§ Work to be completed:
Repeat the data below exactly, with every entry included.

§ Records for the exercise:

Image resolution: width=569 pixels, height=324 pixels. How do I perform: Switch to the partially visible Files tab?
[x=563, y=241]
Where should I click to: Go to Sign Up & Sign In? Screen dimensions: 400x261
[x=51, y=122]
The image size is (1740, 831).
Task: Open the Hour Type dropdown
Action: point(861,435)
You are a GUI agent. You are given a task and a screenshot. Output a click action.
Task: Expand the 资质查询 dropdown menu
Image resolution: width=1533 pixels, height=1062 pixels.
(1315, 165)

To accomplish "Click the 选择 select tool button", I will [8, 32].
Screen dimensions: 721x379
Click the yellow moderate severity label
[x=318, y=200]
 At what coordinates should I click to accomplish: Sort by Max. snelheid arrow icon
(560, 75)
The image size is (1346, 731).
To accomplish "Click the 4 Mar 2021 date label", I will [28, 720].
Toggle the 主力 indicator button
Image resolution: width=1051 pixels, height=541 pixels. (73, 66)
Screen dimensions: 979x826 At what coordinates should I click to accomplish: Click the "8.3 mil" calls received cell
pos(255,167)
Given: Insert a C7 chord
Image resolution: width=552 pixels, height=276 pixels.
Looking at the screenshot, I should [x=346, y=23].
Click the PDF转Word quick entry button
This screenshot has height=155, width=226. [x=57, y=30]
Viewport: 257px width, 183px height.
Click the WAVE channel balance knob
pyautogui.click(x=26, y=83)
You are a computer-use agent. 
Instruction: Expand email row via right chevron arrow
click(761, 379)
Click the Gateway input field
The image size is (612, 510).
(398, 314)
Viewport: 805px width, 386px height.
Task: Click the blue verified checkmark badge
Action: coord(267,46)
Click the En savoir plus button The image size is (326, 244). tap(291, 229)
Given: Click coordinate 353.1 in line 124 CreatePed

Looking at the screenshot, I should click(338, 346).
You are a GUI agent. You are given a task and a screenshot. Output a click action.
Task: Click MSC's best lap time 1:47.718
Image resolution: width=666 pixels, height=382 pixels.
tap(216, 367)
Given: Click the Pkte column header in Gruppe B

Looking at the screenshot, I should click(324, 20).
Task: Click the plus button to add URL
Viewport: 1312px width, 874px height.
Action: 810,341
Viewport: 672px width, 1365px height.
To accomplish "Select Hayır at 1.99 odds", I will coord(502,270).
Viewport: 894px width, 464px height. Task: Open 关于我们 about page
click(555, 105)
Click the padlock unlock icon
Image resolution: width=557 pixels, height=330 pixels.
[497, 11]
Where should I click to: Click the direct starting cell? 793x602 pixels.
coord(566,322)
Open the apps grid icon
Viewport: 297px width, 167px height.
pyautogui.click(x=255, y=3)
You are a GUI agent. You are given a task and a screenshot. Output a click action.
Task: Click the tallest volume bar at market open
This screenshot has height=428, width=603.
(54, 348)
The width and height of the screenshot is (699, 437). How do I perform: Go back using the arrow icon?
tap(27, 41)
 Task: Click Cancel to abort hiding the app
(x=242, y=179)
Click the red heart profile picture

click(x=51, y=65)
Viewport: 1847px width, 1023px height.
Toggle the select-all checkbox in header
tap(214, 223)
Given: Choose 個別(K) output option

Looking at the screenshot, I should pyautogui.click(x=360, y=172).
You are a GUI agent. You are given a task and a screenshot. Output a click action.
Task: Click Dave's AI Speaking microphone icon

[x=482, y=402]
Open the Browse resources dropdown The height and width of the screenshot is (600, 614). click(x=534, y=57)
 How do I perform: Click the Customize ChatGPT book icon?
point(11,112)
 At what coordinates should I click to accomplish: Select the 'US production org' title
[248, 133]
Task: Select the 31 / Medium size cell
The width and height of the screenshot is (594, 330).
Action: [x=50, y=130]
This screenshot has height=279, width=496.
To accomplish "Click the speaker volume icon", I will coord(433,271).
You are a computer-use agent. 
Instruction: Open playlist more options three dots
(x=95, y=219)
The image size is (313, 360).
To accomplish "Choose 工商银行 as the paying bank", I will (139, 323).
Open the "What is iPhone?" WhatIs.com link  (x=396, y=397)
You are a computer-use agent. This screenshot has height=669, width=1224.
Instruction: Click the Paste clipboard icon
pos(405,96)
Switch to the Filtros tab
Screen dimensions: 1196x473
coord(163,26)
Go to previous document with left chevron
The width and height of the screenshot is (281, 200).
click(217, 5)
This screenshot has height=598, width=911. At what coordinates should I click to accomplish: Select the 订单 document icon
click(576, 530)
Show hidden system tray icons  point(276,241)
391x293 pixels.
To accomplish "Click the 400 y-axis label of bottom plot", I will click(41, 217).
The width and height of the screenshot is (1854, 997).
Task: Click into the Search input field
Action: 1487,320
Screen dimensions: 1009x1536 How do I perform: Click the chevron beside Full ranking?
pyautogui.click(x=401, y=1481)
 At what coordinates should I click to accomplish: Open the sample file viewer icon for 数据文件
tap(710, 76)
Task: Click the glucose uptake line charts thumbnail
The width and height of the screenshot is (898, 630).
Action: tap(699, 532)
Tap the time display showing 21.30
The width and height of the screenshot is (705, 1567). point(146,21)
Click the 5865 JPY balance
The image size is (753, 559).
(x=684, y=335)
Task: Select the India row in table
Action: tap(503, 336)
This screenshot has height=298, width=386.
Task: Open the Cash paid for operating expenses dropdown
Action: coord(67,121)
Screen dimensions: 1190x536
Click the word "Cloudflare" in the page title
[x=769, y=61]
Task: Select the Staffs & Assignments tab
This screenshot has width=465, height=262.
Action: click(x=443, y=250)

§ Exercise response:
Image resolution: width=569 pixels, height=324 pixels. How do I perform: Switch to the partially visible Files tab?
[x=563, y=241]
Where should I click to: Go to Sign Up & Sign In? Screen dimensions: 400x261
[x=51, y=122]
The image size is (1740, 831).
Task: Open the Hour Type dropdown
Action: point(861,435)
You are a GUI agent. You are given a task and a screenshot. Output a click action.
Task: Expand the 资质查询 dropdown menu
Image resolution: width=1533 pixels, height=1062 pixels.
(1315, 165)

To accomplish "Click the 选择 select tool button", I will [8, 32].
Screen dimensions: 721x379
Click the yellow moderate severity label
[x=318, y=200]
 At what coordinates should I click to accomplish: Sort by Max. snelheid arrow icon
(560, 75)
The image size is (1346, 731).
To accomplish "Click the 4 Mar 2021 date label", I will [28, 720].
Toggle the 主力 indicator button
Image resolution: width=1051 pixels, height=541 pixels. (73, 66)
Screen dimensions: 979x826 At what coordinates should I click to accomplish: Click the "8.3 mil" calls received cell
pos(255,167)
Given: Insert a C7 chord
Image resolution: width=552 pixels, height=276 pixels.
Looking at the screenshot, I should [x=346, y=23].
Click the PDF转Word quick entry button
This screenshot has height=155, width=226. [x=57, y=30]
Viewport: 257px width, 183px height.
Click the WAVE channel balance knob
pyautogui.click(x=26, y=83)
You are a computer-use agent. 
Instruction: Expand email row via right chevron arrow
click(761, 379)
Click the Gateway input field
The image size is (612, 510).
(398, 314)
Viewport: 805px width, 386px height.
Task: Click the blue verified checkmark badge
Action: coord(267,46)
Click the En savoir plus button The image size is (326, 244). tap(291, 229)
Given: Click coordinate 353.1 in line 124 CreatePed

Looking at the screenshot, I should click(338, 346).
You are a GUI agent. You are given a task and a screenshot. Output a click action.
Task: Click MSC's best lap time 1:47.718
Image resolution: width=666 pixels, height=382 pixels.
tap(216, 367)
Given: Click the Pkte column header in Gruppe B

Looking at the screenshot, I should click(324, 20).
Task: Click the plus button to add URL
Viewport: 1312px width, 874px height.
Action: 810,341
Viewport: 672px width, 1365px height.
To accomplish "Select Hayır at 1.99 odds", I will coord(502,270).
Viewport: 894px width, 464px height. Task: Open 关于我们 about page
click(555, 105)
Click the padlock unlock icon
Image resolution: width=557 pixels, height=330 pixels.
[497, 11]
Where should I click to: Click the direct starting cell? 793x602 pixels.
coord(566,322)
Open the apps grid icon
Viewport: 297px width, 167px height.
pyautogui.click(x=255, y=3)
You are a GUI agent. You are given a task and a screenshot. Output a click action.
Task: Click the tallest volume bar at market open
This screenshot has height=428, width=603.
(54, 348)
The width and height of the screenshot is (699, 437). How do I perform: Go back using the arrow icon?
tap(27, 41)
 Task: Click Cancel to abort hiding the app
(x=242, y=179)
Click the red heart profile picture

click(x=51, y=65)
Viewport: 1847px width, 1023px height.
Toggle the select-all checkbox in header
tap(214, 223)
Given: Choose 個別(K) output option

Looking at the screenshot, I should pyautogui.click(x=360, y=172).
You are a GUI agent. You are given a task and a screenshot. Output a click action.
Task: Click Dave's AI Speaking microphone icon

[x=482, y=402]
Open the Browse resources dropdown The height and width of the screenshot is (600, 614). click(x=534, y=57)
 How do I perform: Click the Customize ChatGPT book icon?
point(11,112)
 At what coordinates should I click to accomplish: Select the 'US production org' title
[248, 133]
Task: Select the 31 / Medium size cell
The width and height of the screenshot is (594, 330).
Action: [x=50, y=130]
This screenshot has height=279, width=496.
To accomplish "Click the speaker volume icon", I will coord(433,271).
You are a computer-use agent. 
Instruction: Open playlist more options three dots
(x=95, y=219)
The image size is (313, 360).
To accomplish "Choose 工商银行 as the paying bank", I will (139, 323).
Open the "What is iPhone?" WhatIs.com link  (x=396, y=397)
You are a computer-use agent. This screenshot has height=669, width=1224.
Instruction: Click the Paste clipboard icon
pos(405,96)
Switch to the Filtros tab
Screen dimensions: 1196x473
coord(163,26)
Go to previous document with left chevron
The width and height of the screenshot is (281, 200).
click(217, 5)
This screenshot has height=598, width=911. At what coordinates should I click to accomplish: Select the 订单 document icon
click(576, 530)
Show hidden system tray icons  point(276,241)
391x293 pixels.
To accomplish "Click the 400 y-axis label of bottom plot", I will click(41, 217).
The width and height of the screenshot is (1854, 997).
Task: Click into the Search input field
Action: 1487,320
Screen dimensions: 1009x1536 How do I perform: Click the chevron beside Full ranking?
pyautogui.click(x=401, y=1481)
 At what coordinates should I click to accomplish: Open the sample file viewer icon for 数据文件
tap(710, 76)
Task: Click the glucose uptake line charts thumbnail
The width and height of the screenshot is (898, 630).
Action: tap(699, 532)
Tap the time display showing 21.30
The width and height of the screenshot is (705, 1567). point(146,21)
Click the 5865 JPY balance
The image size is (753, 559).
(x=684, y=335)
Task: Select the India row in table
Action: tap(503, 336)
This screenshot has height=298, width=386.
Task: Open the Cash paid for operating expenses dropdown
Action: coord(67,121)
Screen dimensions: 1190x536
Click the word "Cloudflare" in the page title
[x=769, y=61]
Task: Select the Staffs & Assignments tab
This screenshot has width=465, height=262.
Action: click(x=443, y=250)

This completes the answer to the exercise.